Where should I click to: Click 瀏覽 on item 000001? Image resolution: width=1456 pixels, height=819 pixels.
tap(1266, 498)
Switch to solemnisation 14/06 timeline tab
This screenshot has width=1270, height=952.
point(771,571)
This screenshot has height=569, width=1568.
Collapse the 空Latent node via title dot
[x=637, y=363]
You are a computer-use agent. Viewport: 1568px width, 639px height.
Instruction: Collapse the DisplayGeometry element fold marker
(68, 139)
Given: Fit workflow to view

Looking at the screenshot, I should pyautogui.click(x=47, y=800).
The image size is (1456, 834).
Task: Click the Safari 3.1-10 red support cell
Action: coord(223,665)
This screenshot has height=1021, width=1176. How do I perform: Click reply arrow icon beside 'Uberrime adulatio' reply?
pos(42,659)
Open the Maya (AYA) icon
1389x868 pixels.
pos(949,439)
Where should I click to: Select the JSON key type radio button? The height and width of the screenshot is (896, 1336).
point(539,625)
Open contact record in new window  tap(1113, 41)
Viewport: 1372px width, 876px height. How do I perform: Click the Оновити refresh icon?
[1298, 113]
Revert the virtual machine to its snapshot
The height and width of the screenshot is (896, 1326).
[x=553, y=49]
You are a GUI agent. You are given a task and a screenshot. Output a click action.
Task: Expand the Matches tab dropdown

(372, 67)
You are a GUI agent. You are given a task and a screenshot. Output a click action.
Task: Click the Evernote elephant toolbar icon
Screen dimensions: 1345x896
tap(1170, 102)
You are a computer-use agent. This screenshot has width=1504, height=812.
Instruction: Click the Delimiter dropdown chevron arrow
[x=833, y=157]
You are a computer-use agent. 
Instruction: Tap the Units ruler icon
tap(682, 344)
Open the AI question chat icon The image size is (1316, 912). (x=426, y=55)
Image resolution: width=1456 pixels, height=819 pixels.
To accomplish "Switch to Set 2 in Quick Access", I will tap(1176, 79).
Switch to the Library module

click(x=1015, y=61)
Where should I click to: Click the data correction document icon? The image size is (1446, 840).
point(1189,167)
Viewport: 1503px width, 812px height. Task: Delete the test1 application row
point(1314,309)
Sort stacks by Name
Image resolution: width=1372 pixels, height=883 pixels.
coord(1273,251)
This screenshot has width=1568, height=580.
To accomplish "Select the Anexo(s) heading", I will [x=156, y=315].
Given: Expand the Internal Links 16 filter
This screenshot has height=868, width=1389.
====
- TASK BRIEF
A complete answer gives every line of the records holding "accomplish".

- ANSWER TO THIS TASK
To accomplish "Switch to Set 2 in Quick Access", I will tap(1176, 79).
To accomplish "Select the Anexo(s) heading", I will [x=156, y=315].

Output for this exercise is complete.